In swapping a Comcast for Apple, I don't expect any big savings- just one profitable corporation injecting themselves into this chain in place of another. The other doesn't have to be ejected as they own the pipes, so they can just replace any lost revenues with increased broadband. So only the 2 parties at the end of the chain remain.
If the content creators take the hit, then the breadth & depth (and quality) of programming probably comes down. We have a peek at low-cost/no-cost videos via youtube, etc. If we consumers expect the breadth & depth (and quality) to stay at least as good/bad as it is now, there's no one else to pay the difference but us consumers.
Pair that reality with our call for "commercial free" and we are knocking $51/month per household out of the equation which also has to be made up for by someone. Not content creators. Not Apple. Not Cable (broadband). Who's left?
Of course. That's the only way some kind of change like this can come. See the math above and just switch around the "who's left?" part. For example, let's take care of ourselves first:
We consumers go from- say- $100 per month to- say $20 per month (some want $5 or $10 per month while killing the $51 month OPM (commercial) subsidy too). Apple still wants a fat profit; else why bother. Comcast, etc as a broadband provider has no reason to roll over and take the loss when they have a complete lock on the pipe. But let's assume they let Apple have the cable TV business. They'll still get theirs in full plus some on higher broadband rates. Who's left?

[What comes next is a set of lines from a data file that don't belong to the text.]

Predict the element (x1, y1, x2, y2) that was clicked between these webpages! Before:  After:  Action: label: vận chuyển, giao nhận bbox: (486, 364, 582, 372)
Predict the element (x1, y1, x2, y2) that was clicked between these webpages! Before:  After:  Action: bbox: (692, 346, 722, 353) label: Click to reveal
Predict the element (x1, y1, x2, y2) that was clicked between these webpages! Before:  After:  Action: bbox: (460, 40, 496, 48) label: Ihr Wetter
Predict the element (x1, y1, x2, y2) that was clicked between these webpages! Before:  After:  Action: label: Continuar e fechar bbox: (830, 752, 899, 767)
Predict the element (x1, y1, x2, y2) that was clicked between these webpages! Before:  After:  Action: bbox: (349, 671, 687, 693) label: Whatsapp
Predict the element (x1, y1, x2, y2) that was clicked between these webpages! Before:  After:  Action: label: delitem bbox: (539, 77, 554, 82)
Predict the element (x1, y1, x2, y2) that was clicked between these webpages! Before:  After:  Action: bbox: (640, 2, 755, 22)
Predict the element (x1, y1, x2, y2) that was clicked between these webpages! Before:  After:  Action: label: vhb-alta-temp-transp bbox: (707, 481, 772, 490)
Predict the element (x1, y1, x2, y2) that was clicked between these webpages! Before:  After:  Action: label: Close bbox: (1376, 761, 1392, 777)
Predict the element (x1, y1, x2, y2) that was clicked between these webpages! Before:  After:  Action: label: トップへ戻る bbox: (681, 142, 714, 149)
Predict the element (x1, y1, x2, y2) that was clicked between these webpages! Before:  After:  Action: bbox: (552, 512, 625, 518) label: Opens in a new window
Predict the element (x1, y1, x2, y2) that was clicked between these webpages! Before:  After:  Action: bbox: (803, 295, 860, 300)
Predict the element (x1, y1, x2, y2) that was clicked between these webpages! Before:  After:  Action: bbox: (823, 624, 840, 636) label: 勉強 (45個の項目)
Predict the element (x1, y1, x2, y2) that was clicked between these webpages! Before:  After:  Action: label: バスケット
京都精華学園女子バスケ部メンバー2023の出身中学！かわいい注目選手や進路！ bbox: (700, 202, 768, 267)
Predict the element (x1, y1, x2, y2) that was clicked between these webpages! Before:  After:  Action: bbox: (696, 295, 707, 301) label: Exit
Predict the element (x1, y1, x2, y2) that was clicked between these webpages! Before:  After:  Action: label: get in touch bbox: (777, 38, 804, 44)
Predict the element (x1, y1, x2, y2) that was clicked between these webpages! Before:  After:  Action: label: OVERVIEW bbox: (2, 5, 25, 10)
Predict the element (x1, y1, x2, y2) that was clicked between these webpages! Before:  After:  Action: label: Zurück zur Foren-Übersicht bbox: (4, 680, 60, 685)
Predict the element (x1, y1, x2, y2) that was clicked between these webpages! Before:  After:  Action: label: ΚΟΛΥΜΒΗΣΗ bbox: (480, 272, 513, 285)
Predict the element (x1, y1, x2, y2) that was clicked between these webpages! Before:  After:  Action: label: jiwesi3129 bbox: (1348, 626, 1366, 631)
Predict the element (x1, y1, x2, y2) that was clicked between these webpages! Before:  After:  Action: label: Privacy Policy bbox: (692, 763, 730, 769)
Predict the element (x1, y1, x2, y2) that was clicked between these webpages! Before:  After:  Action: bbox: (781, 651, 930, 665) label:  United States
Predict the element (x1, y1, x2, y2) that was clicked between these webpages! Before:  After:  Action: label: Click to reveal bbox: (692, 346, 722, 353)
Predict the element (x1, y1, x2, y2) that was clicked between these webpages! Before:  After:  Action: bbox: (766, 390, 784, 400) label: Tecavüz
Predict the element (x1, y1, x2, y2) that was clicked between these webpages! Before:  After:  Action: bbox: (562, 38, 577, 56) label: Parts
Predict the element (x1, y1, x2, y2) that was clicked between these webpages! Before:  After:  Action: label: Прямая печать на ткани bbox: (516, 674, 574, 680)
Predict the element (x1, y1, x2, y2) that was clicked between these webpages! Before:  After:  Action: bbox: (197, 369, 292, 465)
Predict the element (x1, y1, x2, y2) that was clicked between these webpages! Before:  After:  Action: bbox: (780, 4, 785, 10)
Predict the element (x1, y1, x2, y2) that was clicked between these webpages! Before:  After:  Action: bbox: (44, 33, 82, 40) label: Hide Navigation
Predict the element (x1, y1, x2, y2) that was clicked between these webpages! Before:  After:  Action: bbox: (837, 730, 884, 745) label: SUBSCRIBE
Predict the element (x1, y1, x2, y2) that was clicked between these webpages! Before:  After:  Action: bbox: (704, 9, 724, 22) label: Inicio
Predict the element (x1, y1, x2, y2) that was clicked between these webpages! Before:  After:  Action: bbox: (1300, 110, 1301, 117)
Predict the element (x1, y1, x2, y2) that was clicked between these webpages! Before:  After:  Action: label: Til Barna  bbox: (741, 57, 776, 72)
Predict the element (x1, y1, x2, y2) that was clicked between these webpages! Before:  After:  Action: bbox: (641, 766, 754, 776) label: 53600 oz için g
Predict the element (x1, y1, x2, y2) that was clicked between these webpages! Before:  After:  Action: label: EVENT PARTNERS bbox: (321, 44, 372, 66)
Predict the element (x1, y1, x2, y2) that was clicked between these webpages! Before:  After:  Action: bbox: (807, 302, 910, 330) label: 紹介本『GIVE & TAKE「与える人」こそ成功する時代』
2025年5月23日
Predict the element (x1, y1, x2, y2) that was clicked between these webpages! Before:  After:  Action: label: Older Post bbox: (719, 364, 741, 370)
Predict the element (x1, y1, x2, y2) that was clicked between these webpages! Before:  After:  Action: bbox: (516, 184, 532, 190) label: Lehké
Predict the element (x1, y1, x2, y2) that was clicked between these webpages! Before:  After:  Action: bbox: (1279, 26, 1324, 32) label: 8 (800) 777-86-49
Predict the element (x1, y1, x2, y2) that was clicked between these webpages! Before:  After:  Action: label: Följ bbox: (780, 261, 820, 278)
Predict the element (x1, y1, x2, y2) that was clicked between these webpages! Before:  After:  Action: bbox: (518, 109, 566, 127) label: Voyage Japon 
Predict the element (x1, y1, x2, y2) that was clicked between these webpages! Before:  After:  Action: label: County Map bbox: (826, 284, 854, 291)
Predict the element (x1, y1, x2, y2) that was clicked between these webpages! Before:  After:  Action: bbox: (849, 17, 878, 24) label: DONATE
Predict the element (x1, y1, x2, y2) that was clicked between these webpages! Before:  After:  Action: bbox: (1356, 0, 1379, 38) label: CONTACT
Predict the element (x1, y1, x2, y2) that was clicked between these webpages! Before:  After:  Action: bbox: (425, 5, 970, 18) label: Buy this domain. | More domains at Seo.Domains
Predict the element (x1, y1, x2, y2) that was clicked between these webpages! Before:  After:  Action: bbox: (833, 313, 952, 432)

If "we" win with some kind of huge cut in the fuel for the model, then the content creators are the only ones who can lose. Cut their revenues in a big way and they need to cut their costs in a big way. Shows get canceled. Expensive production & special effects shows get scrapped budgets or canceled. Cheaply produced television like reality programming is probably all we can get. Or reruns of stuff already made (no new shows). And youtube quality productions where the artists do it for just the art (entirely on shoe strings).
Remember Star Trek: TNG. None of them ever seemed to be watching any kind of television in the 23rd century. Instead, for artistic entertainment, they gathered in the theater and the officers acted out scenes from old plays or played music. Apparently, that's the future we're dreaming of here. Kill the revenues of the existing model, kill the production model and we end up with only the stuff already in the can or volunteer, amateur live theater. "Data, try that accent again with more
feeling this time", "But I don't have any feelings Doctor."